Scott Shaw from Sheffield NUT discusses the key issues on the agenda at this year’s national conference of the teaching union. With schools under attack from the Tories, there will be a real mood of anger amongst delegates.
The NUT section of the new National Education Union (NEU) will be holding their last ever conference in Brighton this weekend, over Easter. The NEU is being formed from the merger of the NUT and ATL teaching unions, with the merger set to be completed at the end of this year.
In recent years the education sector has been hammered by cuts to funding, massive restructuring towards academies and pay restraints for teachers. This has led to a recruitment and retention crisis in the profession. Around 50,000 teachers, 10% of the total amount, are leaving year on year.
Those who choose to stay in the profession have the additional burden of ever greater workloads.
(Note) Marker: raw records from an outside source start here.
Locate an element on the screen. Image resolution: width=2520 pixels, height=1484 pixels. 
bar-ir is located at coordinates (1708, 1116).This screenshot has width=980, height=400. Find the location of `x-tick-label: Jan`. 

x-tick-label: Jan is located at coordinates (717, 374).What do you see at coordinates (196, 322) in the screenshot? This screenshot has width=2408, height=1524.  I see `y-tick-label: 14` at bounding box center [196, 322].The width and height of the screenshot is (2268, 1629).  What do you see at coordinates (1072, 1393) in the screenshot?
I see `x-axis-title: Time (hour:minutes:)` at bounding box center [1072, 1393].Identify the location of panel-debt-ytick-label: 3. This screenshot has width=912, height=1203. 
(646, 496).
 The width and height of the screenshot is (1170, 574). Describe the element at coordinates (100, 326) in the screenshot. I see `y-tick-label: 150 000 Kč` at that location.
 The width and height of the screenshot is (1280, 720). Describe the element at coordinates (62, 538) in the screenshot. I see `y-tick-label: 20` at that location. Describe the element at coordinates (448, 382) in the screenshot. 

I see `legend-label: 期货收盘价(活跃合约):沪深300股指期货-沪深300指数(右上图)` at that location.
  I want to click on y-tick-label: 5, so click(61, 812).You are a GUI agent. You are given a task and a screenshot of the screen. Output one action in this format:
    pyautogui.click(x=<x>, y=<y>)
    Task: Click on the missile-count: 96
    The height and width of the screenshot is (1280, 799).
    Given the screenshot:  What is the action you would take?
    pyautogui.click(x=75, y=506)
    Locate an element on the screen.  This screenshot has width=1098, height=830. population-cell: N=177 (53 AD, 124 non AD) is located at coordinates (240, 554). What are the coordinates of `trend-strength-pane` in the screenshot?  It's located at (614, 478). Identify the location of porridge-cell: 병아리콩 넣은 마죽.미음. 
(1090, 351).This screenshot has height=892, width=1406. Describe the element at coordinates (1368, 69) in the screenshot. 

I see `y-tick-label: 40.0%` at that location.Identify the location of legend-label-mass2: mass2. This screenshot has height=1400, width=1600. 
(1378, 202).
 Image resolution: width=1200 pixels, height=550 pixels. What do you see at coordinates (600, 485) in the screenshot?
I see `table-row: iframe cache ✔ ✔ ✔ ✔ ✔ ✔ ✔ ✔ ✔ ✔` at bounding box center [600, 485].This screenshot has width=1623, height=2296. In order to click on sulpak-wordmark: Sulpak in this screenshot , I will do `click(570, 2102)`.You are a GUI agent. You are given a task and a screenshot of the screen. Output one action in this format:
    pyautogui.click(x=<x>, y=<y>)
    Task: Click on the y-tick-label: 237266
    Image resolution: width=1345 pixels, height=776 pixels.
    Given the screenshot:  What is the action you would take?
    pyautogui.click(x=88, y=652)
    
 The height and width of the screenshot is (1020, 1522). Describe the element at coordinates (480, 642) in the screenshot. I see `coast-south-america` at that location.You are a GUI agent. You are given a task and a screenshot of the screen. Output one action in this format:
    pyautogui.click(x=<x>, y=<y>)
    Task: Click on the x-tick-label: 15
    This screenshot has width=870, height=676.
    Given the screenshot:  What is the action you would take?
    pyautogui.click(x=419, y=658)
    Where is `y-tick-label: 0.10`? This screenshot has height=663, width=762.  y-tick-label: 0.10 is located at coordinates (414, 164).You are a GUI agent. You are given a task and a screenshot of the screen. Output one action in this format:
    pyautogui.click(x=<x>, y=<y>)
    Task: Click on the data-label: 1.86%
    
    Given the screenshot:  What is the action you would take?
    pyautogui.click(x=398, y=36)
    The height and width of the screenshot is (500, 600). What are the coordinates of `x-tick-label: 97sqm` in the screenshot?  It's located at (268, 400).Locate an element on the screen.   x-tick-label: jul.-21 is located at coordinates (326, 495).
Working hours in schools now regularly exceed 50 hours a week, with 20% of teachers regularly working over 60 hours.
With this backdrop to the conference, the mood amongst delegates will certainly be one of seething anger towards the continued destruction of the profession.
The conference will oversee the election of part of the new NEU Joint Executive Council (JEC), alongside discussing and voting on a raft of motions and amendments ranging from pay to the housing crisis.
One of the main discussions at conference will focus on how to respond to the continued challenges of the academisation of schools. With massive CEO pay and backroom dodgy deals in the news, it is a distinct possibility that the union will call on a public enquiry into academy chains’ finances. If such an enquiry was created it would undoubtedly unearth more scandalous stories; such as what happened with the Wakefield Academy Trust, who paid £450,000 to companies that belonged to the chief executive and his daughter.
Academisation also throws up major issues for union organising. In the past, schools were controlled by local authorities. This meant that the union had 152 employers to negotiate with. Now that number stands over 6,000. This leads to additional problems for union members, with management at many schools being able to change working conditions on an individual school-by-school basis. This makes united action more difficult.
Affiliation to the Labour Party was discussed at last year’s conference. Sadly, the vote was narrowly (51% to 49%) against exploring affiliation to the Labour Party. The opportunity was therefore lost at that time for the union to become an active part of a Labour Party that has been transformed in teachers’ favour by Jeremy Corbyn’s leadership.
This year’s conference will again have the opportunity to discuss the possibility of opening up an additional affiliation fund to the Labour Party. Hopefully this time members will vote in favour of such a proposal. Doing so would boost the possibility of seeing Corbyn’s Labour Party in Number 10. This, in turn, would increase the chances of seeing union policy on workload, pay, and housing put into action.